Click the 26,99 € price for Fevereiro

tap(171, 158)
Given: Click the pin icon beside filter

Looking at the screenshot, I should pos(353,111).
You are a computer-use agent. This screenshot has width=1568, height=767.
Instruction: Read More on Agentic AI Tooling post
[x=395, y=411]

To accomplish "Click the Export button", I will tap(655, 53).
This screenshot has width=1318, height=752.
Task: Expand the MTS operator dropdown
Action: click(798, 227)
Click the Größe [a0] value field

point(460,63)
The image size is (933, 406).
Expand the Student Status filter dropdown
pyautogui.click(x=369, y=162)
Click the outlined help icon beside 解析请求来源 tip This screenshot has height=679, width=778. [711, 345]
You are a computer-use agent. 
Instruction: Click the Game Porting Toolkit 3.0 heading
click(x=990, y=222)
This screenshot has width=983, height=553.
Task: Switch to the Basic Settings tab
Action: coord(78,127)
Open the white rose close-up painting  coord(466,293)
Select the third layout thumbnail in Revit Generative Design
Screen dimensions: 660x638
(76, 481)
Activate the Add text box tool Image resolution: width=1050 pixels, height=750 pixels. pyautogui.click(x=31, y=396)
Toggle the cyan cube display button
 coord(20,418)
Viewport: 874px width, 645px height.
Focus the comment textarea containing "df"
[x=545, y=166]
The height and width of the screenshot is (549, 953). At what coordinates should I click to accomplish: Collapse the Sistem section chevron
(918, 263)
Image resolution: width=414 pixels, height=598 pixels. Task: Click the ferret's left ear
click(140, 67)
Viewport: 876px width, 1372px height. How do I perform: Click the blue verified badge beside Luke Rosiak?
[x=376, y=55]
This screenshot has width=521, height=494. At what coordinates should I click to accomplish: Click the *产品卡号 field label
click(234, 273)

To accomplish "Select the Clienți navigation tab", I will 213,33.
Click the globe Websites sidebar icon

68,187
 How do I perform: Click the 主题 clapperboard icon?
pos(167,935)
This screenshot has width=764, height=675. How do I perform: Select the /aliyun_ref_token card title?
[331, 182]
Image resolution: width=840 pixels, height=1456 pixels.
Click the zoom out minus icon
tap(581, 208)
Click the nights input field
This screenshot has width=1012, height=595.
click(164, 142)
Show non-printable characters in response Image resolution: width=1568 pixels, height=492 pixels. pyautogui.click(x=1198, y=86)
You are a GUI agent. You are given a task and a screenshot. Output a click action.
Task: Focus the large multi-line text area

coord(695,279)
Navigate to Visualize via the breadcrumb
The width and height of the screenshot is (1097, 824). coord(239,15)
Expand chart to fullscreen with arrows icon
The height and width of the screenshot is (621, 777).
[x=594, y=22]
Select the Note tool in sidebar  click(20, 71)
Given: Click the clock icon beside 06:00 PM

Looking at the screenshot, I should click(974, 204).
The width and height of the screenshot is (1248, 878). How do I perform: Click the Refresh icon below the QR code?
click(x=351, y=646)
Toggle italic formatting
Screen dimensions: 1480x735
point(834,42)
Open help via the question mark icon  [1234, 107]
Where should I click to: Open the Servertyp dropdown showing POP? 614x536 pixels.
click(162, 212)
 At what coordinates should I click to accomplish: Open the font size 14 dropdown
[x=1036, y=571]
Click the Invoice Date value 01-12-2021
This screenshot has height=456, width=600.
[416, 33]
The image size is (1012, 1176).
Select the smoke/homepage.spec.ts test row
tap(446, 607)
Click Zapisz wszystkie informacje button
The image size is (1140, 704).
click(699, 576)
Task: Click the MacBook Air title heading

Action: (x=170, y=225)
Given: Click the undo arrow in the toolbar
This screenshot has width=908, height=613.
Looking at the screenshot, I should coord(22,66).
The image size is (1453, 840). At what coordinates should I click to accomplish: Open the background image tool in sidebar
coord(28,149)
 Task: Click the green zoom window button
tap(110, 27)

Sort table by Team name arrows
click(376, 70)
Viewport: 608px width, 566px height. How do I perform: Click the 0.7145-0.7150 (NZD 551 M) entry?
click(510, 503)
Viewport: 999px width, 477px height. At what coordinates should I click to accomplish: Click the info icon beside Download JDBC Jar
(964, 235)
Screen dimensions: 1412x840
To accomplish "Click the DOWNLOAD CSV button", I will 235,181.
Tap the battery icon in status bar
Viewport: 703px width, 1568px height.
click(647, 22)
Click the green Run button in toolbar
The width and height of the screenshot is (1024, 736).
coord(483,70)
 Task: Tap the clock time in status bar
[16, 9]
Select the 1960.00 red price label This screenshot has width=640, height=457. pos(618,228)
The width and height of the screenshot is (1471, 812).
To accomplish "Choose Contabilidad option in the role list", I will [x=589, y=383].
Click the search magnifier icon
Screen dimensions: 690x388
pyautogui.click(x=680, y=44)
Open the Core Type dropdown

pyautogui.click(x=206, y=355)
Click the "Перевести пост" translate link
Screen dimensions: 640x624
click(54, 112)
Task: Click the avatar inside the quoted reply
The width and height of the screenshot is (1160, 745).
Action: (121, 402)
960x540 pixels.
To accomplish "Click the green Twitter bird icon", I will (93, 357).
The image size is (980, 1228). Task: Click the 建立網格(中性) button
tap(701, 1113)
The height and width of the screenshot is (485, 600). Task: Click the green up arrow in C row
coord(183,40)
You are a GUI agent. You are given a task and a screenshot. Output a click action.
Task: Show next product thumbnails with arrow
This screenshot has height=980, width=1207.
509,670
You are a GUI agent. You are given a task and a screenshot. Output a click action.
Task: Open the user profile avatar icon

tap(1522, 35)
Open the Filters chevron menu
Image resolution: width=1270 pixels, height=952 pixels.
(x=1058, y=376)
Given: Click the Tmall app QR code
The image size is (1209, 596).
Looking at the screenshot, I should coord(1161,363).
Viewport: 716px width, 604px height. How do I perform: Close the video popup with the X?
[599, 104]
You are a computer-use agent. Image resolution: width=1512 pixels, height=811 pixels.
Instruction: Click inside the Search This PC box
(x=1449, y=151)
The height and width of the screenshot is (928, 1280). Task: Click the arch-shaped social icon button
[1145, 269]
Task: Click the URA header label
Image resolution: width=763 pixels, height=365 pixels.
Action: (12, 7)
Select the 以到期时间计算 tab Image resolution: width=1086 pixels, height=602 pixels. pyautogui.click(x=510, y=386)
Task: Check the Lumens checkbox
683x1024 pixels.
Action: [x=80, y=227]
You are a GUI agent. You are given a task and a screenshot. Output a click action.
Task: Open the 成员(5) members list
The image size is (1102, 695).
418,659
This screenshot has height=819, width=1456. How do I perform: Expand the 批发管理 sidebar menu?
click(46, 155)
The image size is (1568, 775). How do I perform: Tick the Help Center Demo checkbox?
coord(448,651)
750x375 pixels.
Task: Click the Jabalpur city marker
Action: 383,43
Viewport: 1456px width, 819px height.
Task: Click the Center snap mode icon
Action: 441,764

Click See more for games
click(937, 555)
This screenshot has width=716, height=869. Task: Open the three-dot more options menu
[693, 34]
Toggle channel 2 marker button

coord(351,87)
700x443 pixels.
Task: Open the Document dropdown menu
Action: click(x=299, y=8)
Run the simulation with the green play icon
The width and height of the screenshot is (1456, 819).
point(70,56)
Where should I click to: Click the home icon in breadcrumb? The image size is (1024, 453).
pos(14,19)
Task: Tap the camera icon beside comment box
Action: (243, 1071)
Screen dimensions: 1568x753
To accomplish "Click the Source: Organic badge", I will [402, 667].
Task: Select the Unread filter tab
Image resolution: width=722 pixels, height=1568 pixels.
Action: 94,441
____________________
- _Written task_: Copy out, character for character, the stretch of the records from the line containing "This screenshot has height=819, width=1456." through the last line of the records, including both of those lines.

- _Result below_:
This screenshot has height=819, width=1456. How do I perform: Expand the 批发管理 sidebar menu?
click(46, 155)
The image size is (1568, 775). How do I perform: Tick the Help Center Demo checkbox?
coord(448,651)
750x375 pixels.
Task: Click the Jabalpur city marker
Action: 383,43
Viewport: 1456px width, 819px height.
Task: Click the Center snap mode icon
Action: 441,764

Click See more for games
click(937, 555)
This screenshot has width=716, height=869. Task: Open the three-dot more options menu
[693, 34]
Toggle channel 2 marker button

coord(351,87)
700x443 pixels.
Task: Open the Document dropdown menu
Action: click(x=299, y=8)
Run the simulation with the green play icon
The width and height of the screenshot is (1456, 819).
point(70,56)
Where should I click to: Click the home icon in breadcrumb? The image size is (1024, 453).
pos(14,19)
Task: Tap the camera icon beside comment box
Action: (243, 1071)
Screen dimensions: 1568x753
To accomplish "Click the Source: Organic badge", I will [402, 667].
Task: Select the Unread filter tab
Image resolution: width=722 pixels, height=1568 pixels.
Action: 94,441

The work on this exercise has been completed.